In this country where fire fighters are practically unicorns (non-existent), you also need a fire extinguisher for those bigger fires that you can’t throw a blanket over. There are different types of fire extinguishers but industry experts recommend dry powder extinguishers for homes. Dry powder will extinguish fires fueled by solids (paper, wood, plastic), flammable liquids (petrol, oil) and flammable gas (cooking gas). It can also be used on electric fires. Be warned, though. Dry powder extinguishers are very messy. Also note that gas fires are best extinguished by closing off the gas supply.

2. Move your gas cylinder outside. If a gas leak occurs, you don’t want your kitchen filled with flammable gas. Move your cylinder outside so that it can leak in peace. Enough said.

3. Place household chemicals in properly labeled bottles. When I was in NYSC camp, I stored my Jik bleach in a water bottle under my bed. My bunk-mate was eating lunch one afternoon, started to choke, reached for the nearest bottle of “water” and drank my bleach. My life flashed before my eyes. How was I going to explain myself to the soldiers if she died? Thankfully, she survived after a lot of gagging and coughing. Moral of the story? Don’t place chemicals in misleading containers. Don’t put kerosene in coke bottles. Don’t put otapiapia in Sprite bottles. You get the drift.

4. Emergency plan/numbers. When an emergency happens, what will you do? What will your family do? If there’s a fire, where is the agreed safe point to muster? If there’s an injury, and the main caregiver is unavailable, who else can be called? Are those numbers visible somewhere? Is the balcony a practical emergency exit? Is the entire family on the same page?

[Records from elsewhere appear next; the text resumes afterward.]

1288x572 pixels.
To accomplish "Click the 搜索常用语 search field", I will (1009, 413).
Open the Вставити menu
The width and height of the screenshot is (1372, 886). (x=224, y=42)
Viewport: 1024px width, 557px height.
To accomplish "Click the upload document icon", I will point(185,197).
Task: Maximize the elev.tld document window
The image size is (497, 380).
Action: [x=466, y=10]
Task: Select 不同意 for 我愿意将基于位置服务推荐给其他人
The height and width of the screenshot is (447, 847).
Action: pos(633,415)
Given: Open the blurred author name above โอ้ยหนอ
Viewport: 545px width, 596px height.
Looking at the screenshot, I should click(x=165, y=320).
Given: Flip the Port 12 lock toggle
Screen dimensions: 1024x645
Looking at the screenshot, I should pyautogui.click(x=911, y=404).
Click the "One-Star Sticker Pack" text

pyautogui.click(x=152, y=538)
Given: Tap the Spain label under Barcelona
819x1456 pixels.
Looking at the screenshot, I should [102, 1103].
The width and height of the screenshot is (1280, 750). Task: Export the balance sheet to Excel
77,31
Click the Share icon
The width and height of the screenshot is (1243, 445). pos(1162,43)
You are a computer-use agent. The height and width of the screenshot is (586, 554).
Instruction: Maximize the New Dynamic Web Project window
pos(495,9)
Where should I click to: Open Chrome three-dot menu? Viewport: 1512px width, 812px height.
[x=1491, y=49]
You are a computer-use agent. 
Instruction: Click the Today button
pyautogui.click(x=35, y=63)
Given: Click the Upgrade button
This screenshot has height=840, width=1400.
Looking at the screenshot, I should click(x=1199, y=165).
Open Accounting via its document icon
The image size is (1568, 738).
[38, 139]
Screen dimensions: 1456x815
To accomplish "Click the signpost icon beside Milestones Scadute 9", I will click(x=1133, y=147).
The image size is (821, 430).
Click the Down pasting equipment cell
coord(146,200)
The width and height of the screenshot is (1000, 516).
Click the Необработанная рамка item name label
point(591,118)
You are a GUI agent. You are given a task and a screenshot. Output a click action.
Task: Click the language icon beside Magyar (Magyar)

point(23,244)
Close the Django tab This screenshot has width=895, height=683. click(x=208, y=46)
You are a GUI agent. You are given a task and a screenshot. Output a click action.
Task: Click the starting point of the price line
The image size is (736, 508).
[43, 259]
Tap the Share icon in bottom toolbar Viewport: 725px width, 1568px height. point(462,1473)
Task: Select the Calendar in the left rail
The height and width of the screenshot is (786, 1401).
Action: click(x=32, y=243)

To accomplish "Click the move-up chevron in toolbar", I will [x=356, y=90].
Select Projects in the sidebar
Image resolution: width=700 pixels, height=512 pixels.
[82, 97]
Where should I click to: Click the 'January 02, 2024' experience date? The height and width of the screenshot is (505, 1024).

5. Store your petrol/diesel outdoors but away from your generator. It’s ridiculous how many people keep their fuel right beside their generators because of convenience. An accident waiting to happen, guys. Heat plus fuel equals an explosion. Let’s also consider the dangers of refueling a generator while it’s running because we don’t want to miss a minute of football/Tinsel action. Have you seen what fire does to human flesh?

What safety tips would you add?

p.s. I’m returning to my fiction roots (yay!). Lol. I wrote a short story for the Etisalat Flash Fiction prize. You can read it here, and if you like it, please vote and share with your friends. Thanks!


  1. Lol @the first paragraph, so true. These are basically the things I would say too, nothing to add.
    This is a very enlightening post.
    Btw, Osemhen, I miss your consistent posts.